Unite is to hold its biggest ever ballot of construction workers, as the row over engineers’ pay escalates.
The trade union will next week ask 3,000 members working under the National Agreement for the Engineering Construction Industry (NAECI) whether they want to take strike action in their dispute over next year’s wages.
The NAECI sets out conditions of employment for workers paid by the hour on a range of projects across the UK. It is run by the National Joint Council, which includes the Engineering Construction Industry Association (ECIA) and other bodies.
Workers overwhelmingly rejected an offer worth an average 6 per cent annual rise across 2024 and 2025. They do not believe that this compensates them enough for sub-inflation pay rises over recent years.
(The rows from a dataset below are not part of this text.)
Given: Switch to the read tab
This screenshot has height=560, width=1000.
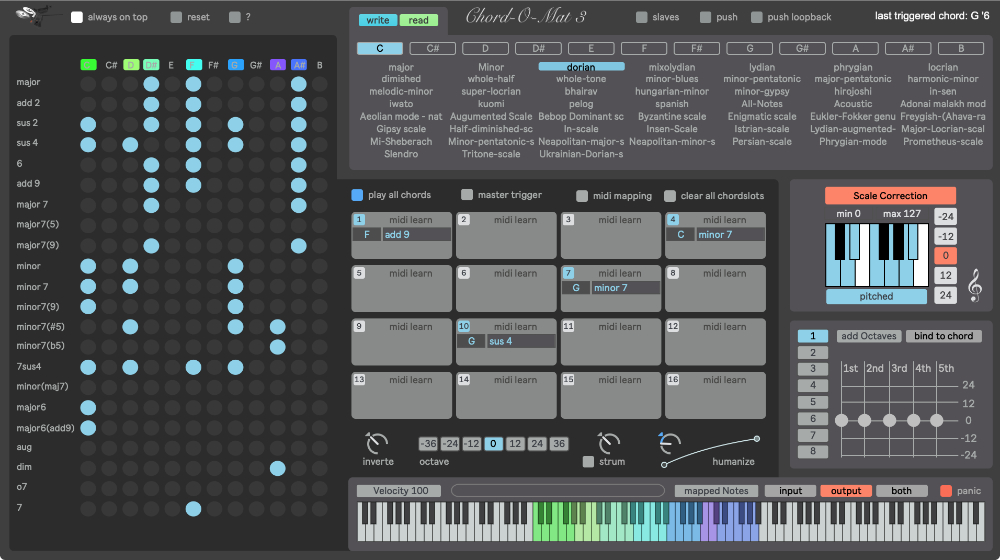Looking at the screenshot, I should [x=418, y=20].
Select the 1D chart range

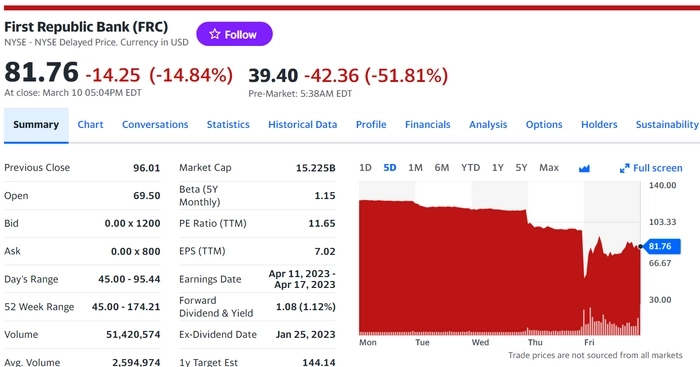[365, 167]
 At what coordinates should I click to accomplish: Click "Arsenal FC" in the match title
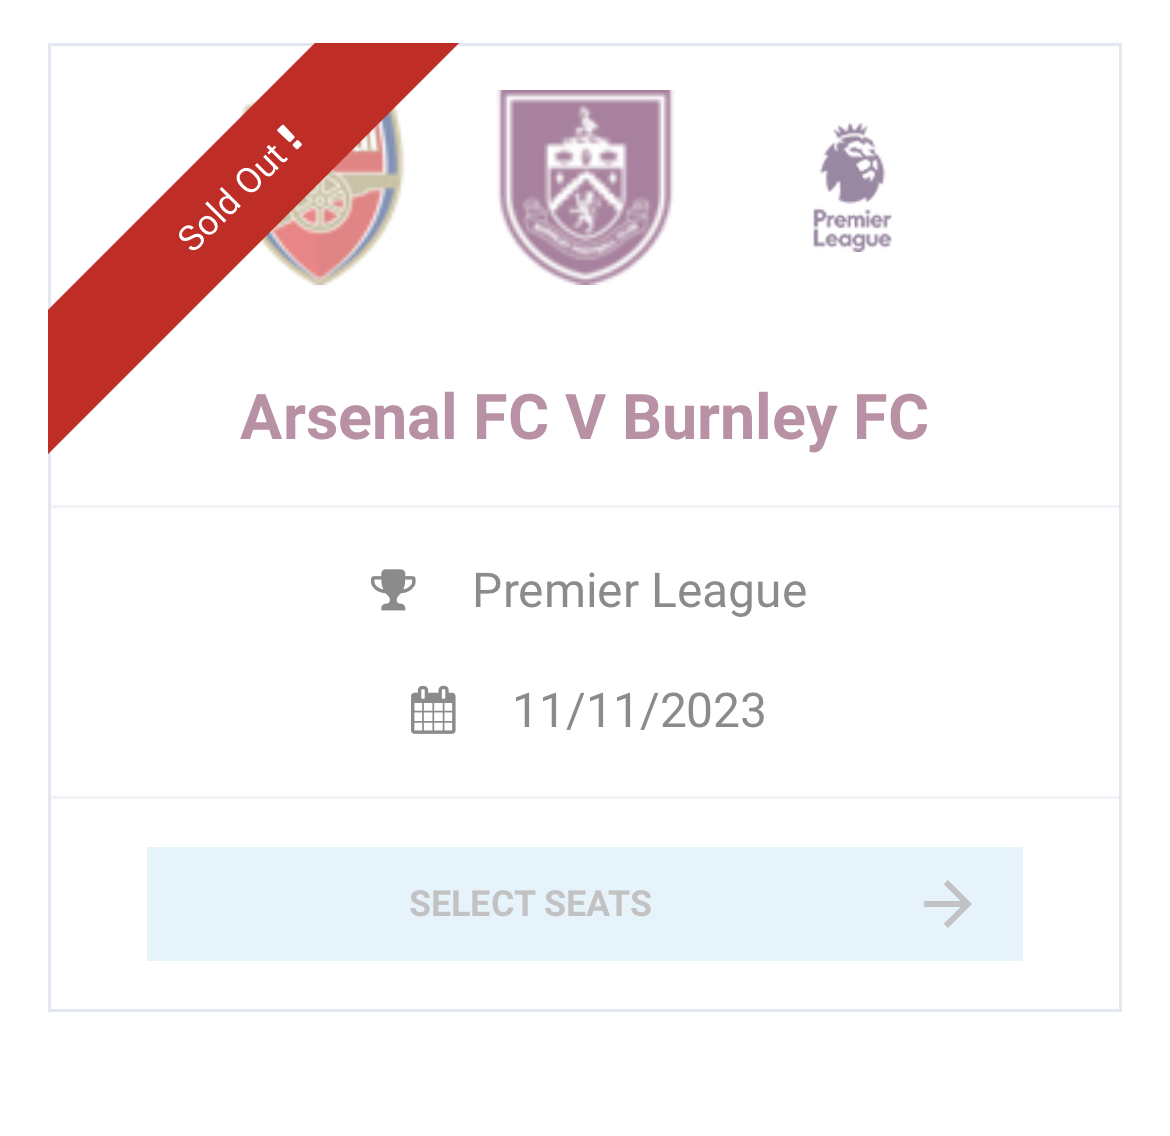click(394, 417)
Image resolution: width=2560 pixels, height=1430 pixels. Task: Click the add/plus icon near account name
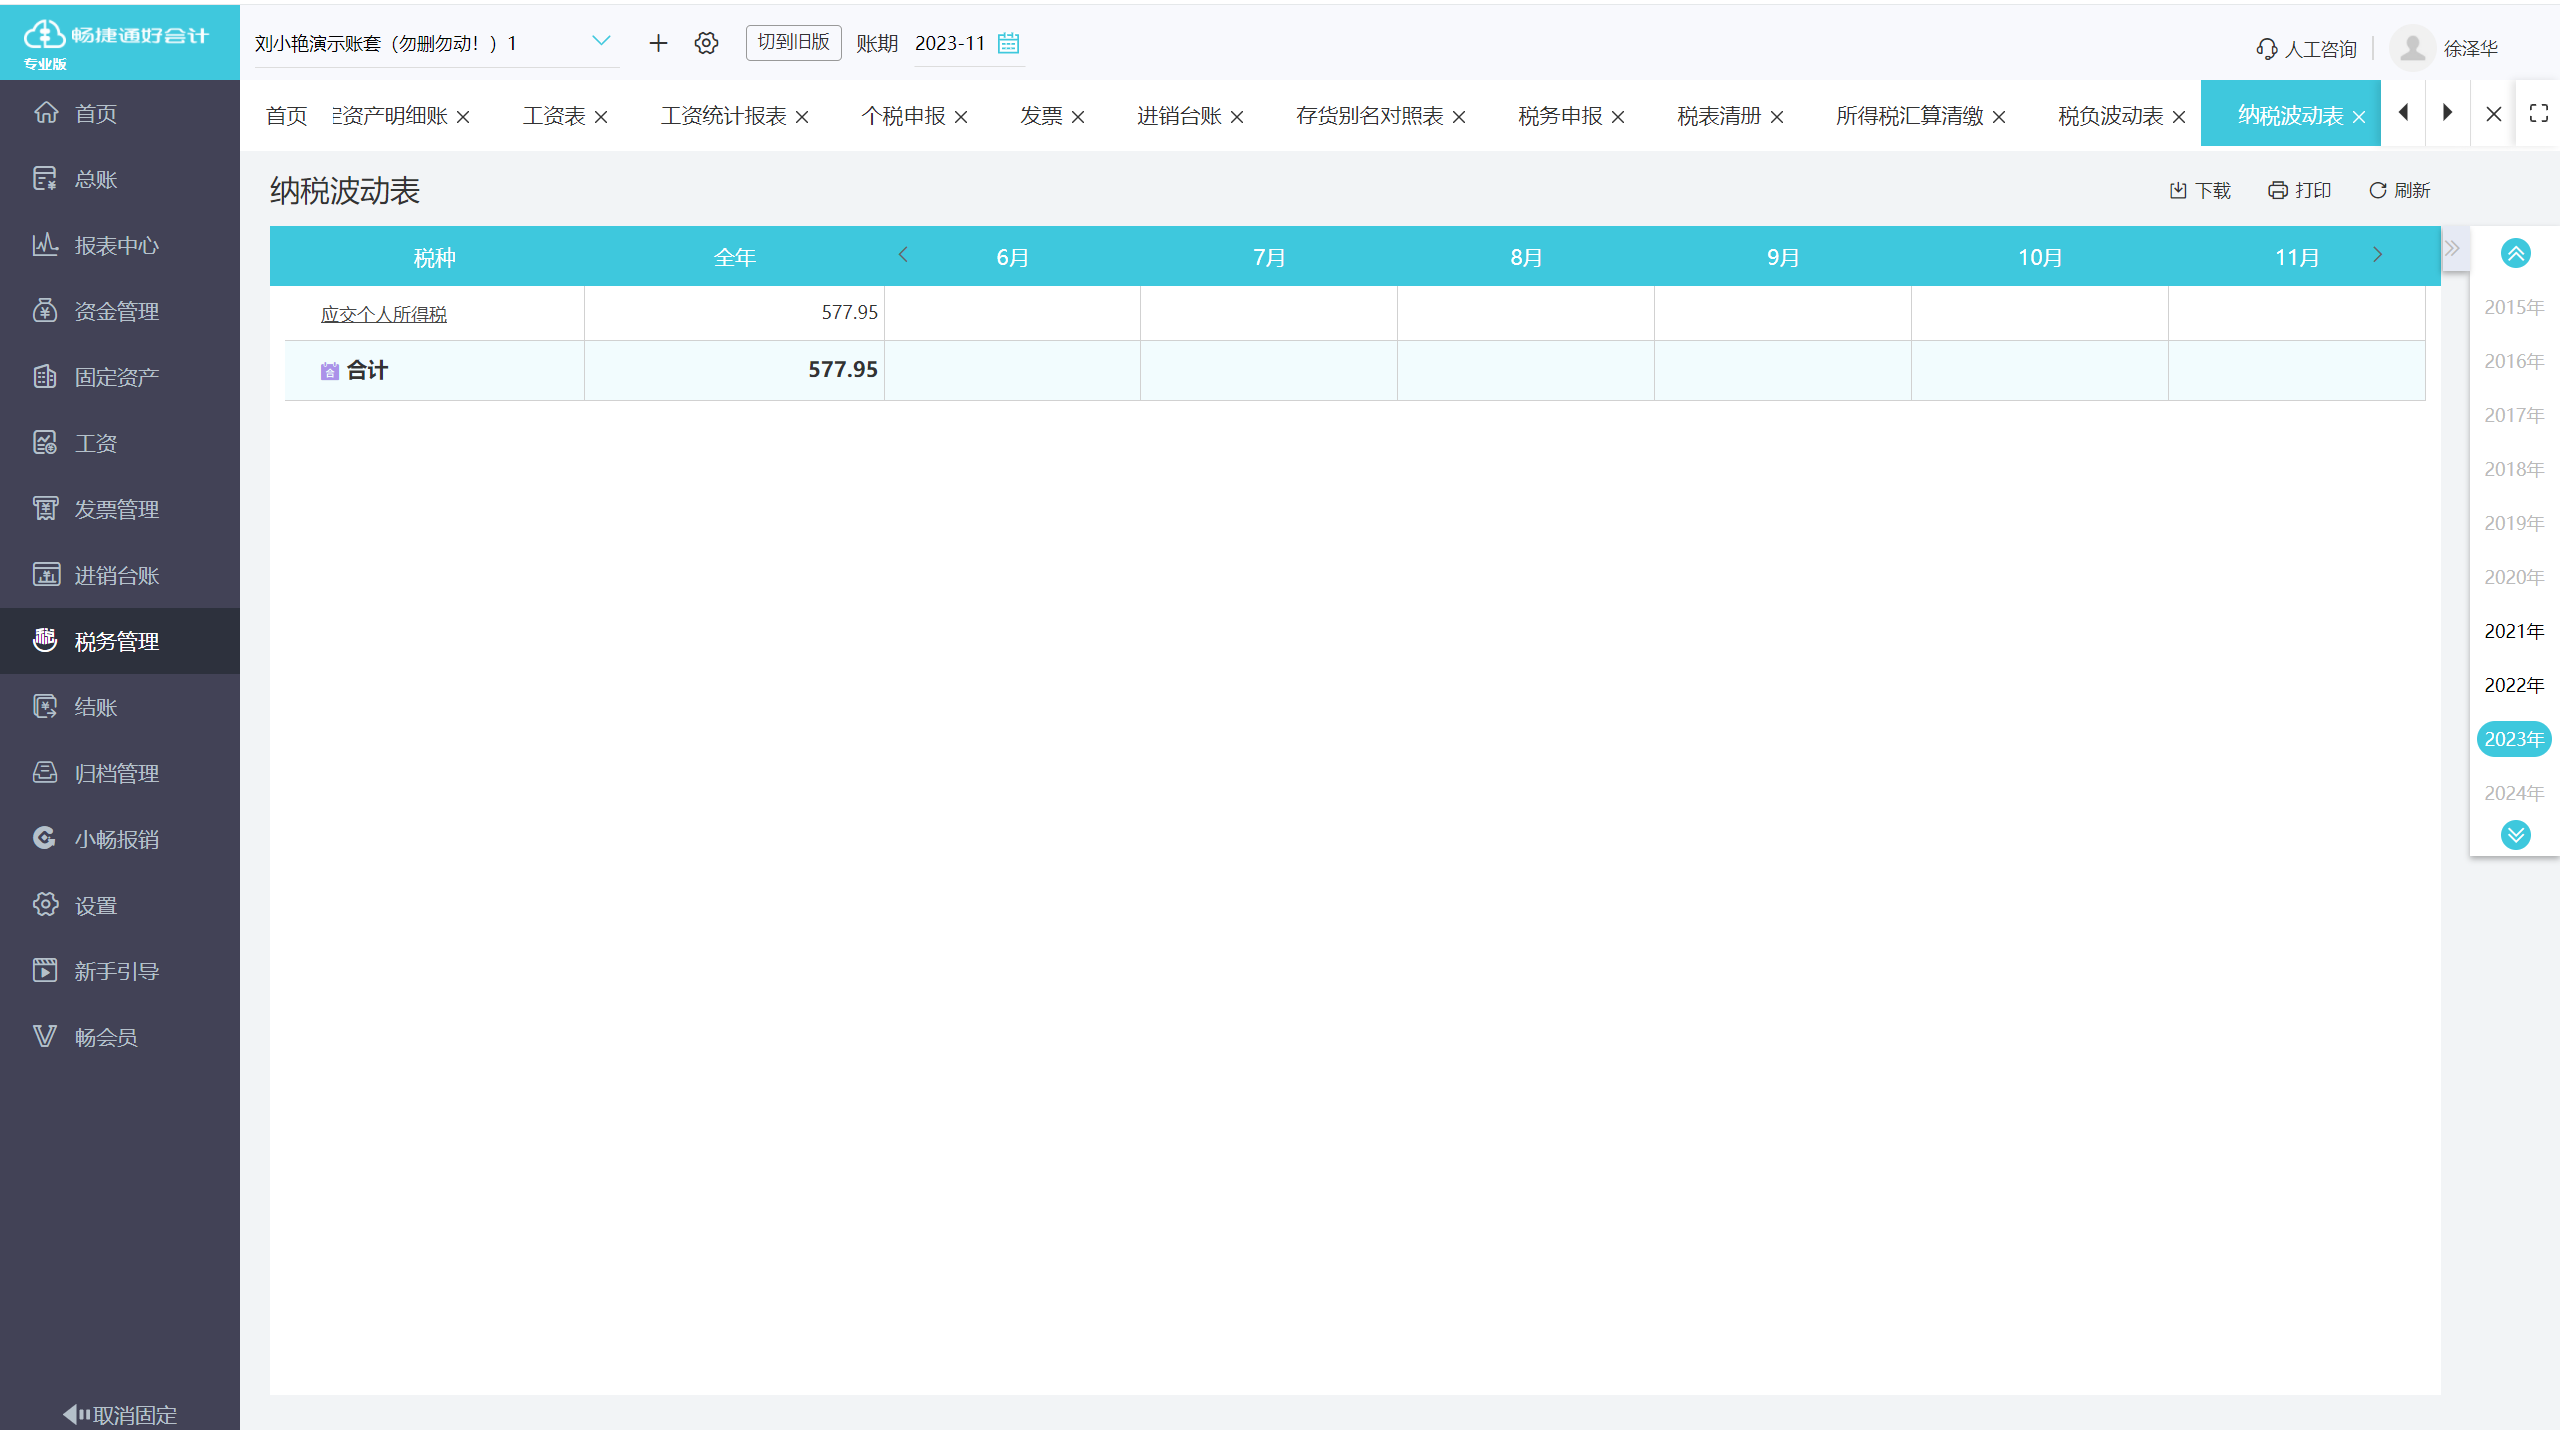click(x=658, y=42)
Unite general secretary Sharon Graham said: “This offer is completely unacceptable when the industries involved are awash with profits. It does nothing to reverse the shrinking value of these workers’ wages over successive years or that higher pay elsewhere is causing workforce shortages.
“It also ties these workers into gambling on the economy and inflation in 2024 and 2025 when their finances have already been battered by increasingly unpredictable market forces. Unite stands rock solid with our NAECI members – the employers must come back with an acceptable offer.”
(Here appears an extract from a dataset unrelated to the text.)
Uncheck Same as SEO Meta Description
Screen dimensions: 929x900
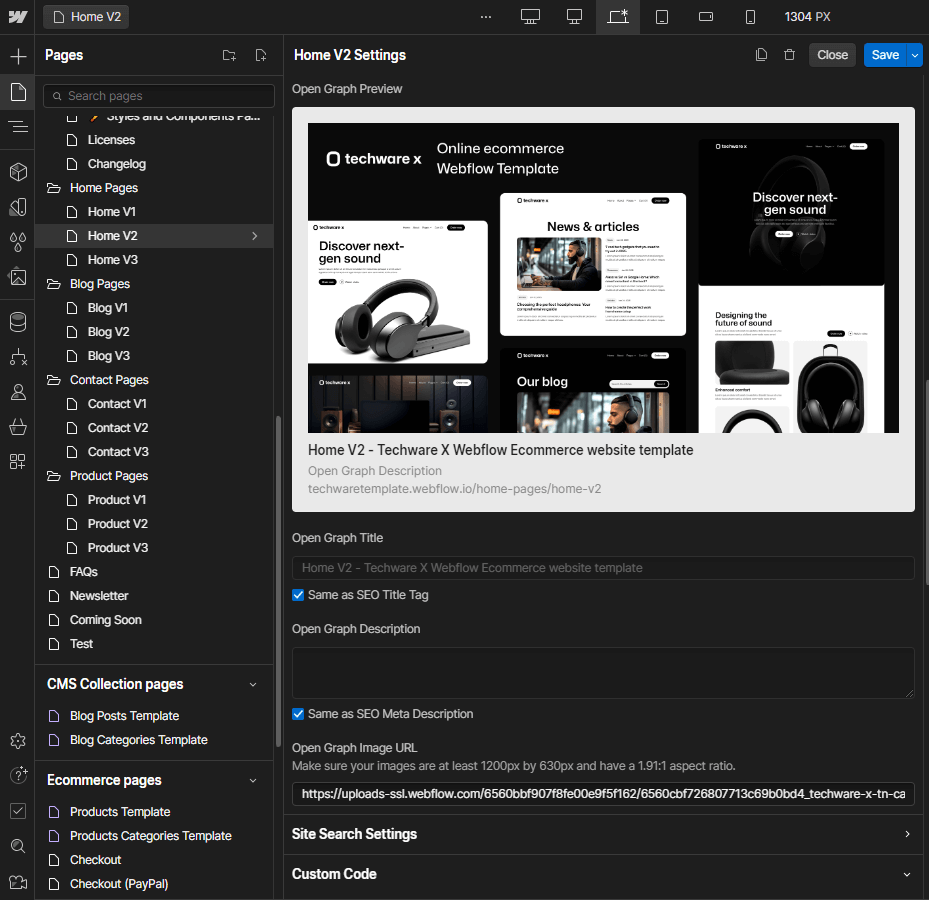[x=298, y=714]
The ballots for strike action open on 13 September and close in mid-October, with strike action scheduled to start later next month.
Unite said its NAECI members were working on new-build infrastructure projects in Runcorn and Teesside, as well as carrying out essential repair and maintenance jobs at oil refineries, power stations and pharmaceutical and petro-chemical plants.
Strike action would cause “significant disruption” at all sites involved, the union insisted.
The ECIA has been contacted for comment.